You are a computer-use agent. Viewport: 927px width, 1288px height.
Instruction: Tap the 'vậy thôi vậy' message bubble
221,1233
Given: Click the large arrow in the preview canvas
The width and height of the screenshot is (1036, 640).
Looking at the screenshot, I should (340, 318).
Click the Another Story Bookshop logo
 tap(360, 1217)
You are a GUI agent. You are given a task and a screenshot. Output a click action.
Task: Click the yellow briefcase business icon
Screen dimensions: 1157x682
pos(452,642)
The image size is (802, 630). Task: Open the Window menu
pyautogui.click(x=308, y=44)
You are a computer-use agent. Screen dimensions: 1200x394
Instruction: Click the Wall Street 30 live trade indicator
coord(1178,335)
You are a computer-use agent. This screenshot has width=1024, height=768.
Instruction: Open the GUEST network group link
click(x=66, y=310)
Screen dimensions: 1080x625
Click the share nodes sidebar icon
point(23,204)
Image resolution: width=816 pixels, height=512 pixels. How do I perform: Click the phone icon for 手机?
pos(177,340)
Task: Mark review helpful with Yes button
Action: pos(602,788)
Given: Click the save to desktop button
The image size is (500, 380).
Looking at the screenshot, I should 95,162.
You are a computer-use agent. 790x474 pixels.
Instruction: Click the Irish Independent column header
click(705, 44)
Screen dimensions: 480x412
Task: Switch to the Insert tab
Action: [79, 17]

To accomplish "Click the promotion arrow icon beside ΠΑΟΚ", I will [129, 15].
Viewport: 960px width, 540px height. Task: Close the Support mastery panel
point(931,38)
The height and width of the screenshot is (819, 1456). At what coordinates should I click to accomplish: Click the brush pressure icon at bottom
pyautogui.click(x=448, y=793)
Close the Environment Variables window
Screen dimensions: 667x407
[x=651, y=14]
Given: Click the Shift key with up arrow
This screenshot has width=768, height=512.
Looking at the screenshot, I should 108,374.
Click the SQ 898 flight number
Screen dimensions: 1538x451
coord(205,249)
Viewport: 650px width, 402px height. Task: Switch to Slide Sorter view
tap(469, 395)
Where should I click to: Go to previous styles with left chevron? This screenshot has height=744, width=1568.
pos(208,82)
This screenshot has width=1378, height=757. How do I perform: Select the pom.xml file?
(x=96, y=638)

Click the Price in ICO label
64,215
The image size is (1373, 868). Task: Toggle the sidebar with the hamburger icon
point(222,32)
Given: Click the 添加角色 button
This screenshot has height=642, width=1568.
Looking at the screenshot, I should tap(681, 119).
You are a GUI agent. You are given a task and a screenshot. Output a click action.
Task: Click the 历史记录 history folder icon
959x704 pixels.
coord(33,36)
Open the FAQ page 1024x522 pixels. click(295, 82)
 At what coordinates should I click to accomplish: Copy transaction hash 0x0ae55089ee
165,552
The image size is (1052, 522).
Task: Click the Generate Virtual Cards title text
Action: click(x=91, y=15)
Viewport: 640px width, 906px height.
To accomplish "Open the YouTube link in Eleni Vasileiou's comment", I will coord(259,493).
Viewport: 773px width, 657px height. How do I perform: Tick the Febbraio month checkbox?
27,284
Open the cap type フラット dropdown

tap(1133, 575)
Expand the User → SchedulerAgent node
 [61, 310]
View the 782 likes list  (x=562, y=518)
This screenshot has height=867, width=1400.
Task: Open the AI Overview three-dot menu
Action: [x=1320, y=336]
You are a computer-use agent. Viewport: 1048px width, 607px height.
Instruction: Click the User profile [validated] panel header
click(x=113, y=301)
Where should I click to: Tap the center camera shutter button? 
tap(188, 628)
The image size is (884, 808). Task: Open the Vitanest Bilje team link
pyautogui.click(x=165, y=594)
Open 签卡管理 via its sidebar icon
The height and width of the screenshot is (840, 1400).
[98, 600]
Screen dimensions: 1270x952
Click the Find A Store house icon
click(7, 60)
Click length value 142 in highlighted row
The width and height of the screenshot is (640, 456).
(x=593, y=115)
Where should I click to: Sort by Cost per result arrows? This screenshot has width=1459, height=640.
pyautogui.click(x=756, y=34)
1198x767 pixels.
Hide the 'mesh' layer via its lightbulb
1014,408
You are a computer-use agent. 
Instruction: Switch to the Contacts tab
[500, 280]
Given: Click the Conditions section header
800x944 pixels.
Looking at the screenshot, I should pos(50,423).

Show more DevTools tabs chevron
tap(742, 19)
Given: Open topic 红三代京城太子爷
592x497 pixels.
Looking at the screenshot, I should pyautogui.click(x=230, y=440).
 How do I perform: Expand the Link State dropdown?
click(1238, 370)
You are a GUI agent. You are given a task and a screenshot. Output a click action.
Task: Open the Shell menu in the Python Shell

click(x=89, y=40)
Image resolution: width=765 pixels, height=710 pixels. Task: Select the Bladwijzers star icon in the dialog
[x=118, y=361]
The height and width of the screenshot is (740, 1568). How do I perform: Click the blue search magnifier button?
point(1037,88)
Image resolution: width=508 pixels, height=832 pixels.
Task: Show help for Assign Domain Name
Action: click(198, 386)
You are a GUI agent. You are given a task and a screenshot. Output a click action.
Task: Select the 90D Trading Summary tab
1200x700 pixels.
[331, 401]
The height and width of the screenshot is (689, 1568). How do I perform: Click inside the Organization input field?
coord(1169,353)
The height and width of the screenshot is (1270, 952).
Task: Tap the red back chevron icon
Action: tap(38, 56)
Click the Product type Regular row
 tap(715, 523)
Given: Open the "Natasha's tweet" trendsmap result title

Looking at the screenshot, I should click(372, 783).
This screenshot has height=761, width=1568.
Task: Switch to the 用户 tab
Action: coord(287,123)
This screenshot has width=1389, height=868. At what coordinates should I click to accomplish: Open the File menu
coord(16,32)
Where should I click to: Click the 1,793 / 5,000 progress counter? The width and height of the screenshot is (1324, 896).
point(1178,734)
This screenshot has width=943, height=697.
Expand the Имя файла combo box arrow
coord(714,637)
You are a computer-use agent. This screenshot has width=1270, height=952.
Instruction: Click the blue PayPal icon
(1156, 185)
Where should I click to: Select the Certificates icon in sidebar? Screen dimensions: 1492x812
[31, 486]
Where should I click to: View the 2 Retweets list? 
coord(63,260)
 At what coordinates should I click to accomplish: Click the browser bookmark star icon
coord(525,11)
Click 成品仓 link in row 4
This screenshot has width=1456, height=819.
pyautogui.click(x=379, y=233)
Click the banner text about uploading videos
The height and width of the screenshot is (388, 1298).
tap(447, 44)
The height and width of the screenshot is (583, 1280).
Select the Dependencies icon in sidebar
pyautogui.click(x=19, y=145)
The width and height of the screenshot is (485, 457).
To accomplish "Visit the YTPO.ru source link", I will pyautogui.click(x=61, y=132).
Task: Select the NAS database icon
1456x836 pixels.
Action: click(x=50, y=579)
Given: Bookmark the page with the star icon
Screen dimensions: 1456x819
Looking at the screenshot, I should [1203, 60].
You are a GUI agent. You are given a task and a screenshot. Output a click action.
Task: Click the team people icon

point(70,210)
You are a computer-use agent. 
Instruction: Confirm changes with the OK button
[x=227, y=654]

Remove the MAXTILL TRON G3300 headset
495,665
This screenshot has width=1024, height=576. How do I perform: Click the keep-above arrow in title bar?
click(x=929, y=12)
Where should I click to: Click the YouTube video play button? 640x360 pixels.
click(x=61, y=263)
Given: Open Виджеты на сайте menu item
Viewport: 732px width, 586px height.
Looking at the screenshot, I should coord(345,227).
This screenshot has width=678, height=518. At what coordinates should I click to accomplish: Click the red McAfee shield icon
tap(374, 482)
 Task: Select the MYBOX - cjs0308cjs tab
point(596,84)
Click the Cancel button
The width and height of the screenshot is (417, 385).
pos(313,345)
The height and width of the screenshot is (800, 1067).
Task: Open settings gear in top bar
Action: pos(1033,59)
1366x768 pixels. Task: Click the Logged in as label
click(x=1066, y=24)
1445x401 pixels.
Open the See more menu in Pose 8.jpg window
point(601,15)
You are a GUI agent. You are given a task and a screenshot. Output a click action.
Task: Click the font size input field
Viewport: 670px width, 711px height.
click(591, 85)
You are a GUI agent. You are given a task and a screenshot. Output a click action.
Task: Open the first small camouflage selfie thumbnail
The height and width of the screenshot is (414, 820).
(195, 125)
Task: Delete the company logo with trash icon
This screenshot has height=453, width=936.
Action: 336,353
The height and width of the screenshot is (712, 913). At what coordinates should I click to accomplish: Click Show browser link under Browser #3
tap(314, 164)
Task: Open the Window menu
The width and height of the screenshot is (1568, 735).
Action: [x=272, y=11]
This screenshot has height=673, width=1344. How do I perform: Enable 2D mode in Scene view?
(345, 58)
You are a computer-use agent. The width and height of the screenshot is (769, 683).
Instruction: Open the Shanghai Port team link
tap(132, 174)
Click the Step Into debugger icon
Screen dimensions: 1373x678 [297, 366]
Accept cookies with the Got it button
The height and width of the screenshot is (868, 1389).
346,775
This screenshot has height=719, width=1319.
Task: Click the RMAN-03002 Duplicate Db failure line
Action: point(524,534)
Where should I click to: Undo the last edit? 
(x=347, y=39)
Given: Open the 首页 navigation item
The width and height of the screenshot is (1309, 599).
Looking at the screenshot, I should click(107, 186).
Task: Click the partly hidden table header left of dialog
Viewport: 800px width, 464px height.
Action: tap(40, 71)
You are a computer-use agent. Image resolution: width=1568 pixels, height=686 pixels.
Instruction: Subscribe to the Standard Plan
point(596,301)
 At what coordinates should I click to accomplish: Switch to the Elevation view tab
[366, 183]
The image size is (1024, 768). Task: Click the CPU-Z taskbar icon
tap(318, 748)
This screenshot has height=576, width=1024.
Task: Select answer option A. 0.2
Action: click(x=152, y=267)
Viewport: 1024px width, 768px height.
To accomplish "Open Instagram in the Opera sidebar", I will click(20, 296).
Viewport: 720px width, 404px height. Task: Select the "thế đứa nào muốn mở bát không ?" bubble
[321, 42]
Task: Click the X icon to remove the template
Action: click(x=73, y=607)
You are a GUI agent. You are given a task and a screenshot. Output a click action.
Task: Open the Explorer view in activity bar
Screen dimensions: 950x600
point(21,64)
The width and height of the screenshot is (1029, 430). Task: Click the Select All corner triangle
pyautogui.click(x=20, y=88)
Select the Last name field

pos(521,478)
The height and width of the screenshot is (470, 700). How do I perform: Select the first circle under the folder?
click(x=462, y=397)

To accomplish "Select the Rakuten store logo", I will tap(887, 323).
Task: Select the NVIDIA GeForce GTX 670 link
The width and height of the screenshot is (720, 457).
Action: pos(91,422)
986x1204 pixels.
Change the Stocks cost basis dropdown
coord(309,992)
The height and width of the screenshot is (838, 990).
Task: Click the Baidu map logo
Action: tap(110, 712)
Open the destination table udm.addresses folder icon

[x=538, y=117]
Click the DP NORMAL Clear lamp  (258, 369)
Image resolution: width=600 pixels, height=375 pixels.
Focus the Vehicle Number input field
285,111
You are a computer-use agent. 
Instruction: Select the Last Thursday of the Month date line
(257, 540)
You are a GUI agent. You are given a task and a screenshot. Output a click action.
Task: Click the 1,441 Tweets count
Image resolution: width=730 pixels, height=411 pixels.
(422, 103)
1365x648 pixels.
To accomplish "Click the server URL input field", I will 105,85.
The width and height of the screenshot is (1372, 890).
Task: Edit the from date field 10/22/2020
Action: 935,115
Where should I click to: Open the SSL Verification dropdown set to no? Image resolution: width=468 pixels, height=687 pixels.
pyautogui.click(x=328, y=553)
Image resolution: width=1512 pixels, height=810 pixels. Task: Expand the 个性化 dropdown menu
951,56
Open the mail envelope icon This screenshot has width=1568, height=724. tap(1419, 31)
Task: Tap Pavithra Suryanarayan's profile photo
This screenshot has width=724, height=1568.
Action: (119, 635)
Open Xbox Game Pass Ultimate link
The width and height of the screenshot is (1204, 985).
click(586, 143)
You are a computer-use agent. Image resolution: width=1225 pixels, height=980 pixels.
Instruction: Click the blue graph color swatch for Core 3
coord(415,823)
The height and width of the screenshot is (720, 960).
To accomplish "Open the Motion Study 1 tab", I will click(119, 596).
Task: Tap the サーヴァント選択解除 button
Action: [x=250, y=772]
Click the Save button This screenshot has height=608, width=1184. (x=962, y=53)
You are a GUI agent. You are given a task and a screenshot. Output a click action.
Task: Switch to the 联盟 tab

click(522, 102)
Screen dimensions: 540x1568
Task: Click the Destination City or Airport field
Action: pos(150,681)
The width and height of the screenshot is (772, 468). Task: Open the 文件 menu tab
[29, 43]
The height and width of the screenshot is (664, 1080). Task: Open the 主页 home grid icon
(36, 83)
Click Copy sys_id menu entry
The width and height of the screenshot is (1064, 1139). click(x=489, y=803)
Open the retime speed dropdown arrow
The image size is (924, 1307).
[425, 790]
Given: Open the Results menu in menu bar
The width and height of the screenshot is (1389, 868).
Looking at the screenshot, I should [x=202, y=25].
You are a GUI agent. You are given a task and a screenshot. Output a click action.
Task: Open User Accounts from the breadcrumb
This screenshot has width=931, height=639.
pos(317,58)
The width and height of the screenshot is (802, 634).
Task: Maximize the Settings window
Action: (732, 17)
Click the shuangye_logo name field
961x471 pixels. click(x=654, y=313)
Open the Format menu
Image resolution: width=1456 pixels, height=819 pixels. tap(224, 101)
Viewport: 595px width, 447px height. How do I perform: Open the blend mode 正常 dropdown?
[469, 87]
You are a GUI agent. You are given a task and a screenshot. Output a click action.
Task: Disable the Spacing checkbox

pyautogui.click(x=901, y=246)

**EXERCISE INSTRUCTIONS**
Please copy the items from the line with "Show more DevTools tabs chevron" up to and including the line with "Action: click(198, 386)", keeping every line exactly as it stands.

**RESULT OF THIS TASK**
Show more DevTools tabs chevron
tap(742, 19)
Given: Open topic 红三代京城太子爷
592x497 pixels.
Looking at the screenshot, I should pyautogui.click(x=230, y=440).
 How do I perform: Expand the Link State dropdown?
click(1238, 370)
You are a GUI agent. You are given a task and a screenshot. Output a click action.
Task: Open the Shell menu in the Python Shell

click(x=89, y=40)
Image resolution: width=765 pixels, height=710 pixels. Task: Select the Bladwijzers star icon in the dialog
[x=118, y=361]
The height and width of the screenshot is (740, 1568). How do I perform: Click the blue search magnifier button?
point(1037,88)
Image resolution: width=508 pixels, height=832 pixels.
Task: Show help for Assign Domain Name
Action: click(198, 386)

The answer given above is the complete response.